Your workforce needs a use of subcontractors as well, and there you get into a bunch of other issues that even then relate back to data security that need to be managed, and if you have folks working from home. Also, one of the things we've been talking with firms lot about around talent and the responsibilities evolves around both when you ask your employees to attend events outside of your office, when you ask them to attend conferences in hotels or in other areas, what circumstances are you putting them in? You're still responsible for that. Because they're working for you at that time. And you have to be thinking about that when they're out at clients and they're there doing work, whether it's on an audit engagement or whatever. Does the client still have the same type of HR procedures that you have in your firm, because you're responsible for how that employee feels in those environments.

So we're talking about that a little bit more as well because that ties back to the employment practices exposures they face around talent. I also think about safety when we think about talent and the issues that are faced right now. CPA firms, great places to work, but even with that, with a little bit of a different workforce, workplace safety, workplace violence, reactions, those are things that we are seeing, not particularly the CPA profession, but just generally in business. Something that having plans, having approaches to manage those unexpected type of reactions to different things are also more important to have on your radar than they ever were.

Information security is obviously a big-time concern. So you say that it's not only from an external standpoint, but internal. What are the issues there?

[Mackunis] We've seen a number of things from the internal side around security. One is the disgruntled employee. Are you managing access to passwords, access to records when somebody's terminated, or someone's let go? How are you managing those situations? Because we have seen compromising of firm data, customer, private, PII, compromised as well by employees that were disgruntled with something or frustrated. Firms have a lot of valuable client information and their employees have access to that. Making sure the employees understand the expectations and the controls is hugely important.
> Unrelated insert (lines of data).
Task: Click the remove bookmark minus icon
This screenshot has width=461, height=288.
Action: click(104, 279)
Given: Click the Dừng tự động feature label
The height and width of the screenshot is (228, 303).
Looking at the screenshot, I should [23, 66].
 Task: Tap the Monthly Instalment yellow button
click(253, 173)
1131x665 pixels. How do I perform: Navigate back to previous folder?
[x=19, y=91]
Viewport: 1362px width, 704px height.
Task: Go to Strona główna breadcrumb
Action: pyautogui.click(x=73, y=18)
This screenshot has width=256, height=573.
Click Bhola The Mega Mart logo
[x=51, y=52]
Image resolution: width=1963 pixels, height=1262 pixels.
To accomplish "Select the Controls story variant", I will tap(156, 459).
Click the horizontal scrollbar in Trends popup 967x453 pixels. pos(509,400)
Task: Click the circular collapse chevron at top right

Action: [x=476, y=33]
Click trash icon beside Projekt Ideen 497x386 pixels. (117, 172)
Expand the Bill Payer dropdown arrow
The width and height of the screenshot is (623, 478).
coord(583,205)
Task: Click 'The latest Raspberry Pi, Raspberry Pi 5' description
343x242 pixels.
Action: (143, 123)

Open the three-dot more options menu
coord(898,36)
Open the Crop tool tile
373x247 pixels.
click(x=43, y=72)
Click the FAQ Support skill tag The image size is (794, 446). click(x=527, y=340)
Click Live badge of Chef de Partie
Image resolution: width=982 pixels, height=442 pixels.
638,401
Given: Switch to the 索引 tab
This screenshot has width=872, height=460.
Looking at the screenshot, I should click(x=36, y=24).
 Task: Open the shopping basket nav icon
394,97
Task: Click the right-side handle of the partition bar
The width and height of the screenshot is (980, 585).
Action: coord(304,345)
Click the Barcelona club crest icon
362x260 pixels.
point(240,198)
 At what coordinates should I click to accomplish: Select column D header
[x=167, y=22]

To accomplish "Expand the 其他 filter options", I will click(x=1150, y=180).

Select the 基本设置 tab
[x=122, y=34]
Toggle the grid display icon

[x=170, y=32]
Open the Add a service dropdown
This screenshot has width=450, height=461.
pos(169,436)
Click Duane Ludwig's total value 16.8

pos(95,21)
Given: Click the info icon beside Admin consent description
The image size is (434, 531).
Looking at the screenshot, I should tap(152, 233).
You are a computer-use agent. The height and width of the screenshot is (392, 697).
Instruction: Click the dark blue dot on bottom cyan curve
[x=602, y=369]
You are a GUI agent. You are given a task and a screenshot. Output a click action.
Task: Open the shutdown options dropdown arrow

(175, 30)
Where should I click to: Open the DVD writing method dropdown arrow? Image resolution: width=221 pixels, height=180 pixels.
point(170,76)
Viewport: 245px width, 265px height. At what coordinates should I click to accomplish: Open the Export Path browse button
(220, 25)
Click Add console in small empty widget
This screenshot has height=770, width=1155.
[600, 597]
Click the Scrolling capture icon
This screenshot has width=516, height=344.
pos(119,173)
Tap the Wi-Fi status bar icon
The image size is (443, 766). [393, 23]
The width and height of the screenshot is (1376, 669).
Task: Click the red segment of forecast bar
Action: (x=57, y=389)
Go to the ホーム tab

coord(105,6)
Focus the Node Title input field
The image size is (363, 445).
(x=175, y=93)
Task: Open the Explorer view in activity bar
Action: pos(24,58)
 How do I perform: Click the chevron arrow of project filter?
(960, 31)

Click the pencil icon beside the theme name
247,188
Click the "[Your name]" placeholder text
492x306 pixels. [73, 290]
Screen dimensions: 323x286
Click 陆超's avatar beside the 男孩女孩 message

You're now working with so many different devices, the controls around those devices, the use your own device concept prevails quite a bit.

Having the right types of protections is hugely important, but also misplacing and losing those devices and having processes and procedures to manage that and the reporting and the comfort level and the environment for that. Because when it all comes down to it, it really is about protecting your firm's integrity and your reputation. Like I said, connecting that back to, in the growth stage, where if you're using subcontractors to do work, making sure you have the right controls and data protection procedures in place when folks are working from home or in other environments. That's why we're not just looking at the ransomware issues or the "somebody's trying to hack into a system." Those aren't the only issues. There are things internally that you have to really be careful with.

How about the pace of change in the industry? It's obviously faster than it's ever been before and it's only going to get faster. How's that going to impact CPA firms and what can they do to keep up?

[Mackunis] In my eyes, I feel like they've actually done a great job with it but I always feel like you could do better just because the change keeps accelerating and will continue to accelerate. The folks are using the term exponential pace of change and so we look at that ourselves in providing insurance that we feel like our obligation even has changed, not to just provide insurance but to be able to be more resourceful, to help guide around those changes and the things to anticipate.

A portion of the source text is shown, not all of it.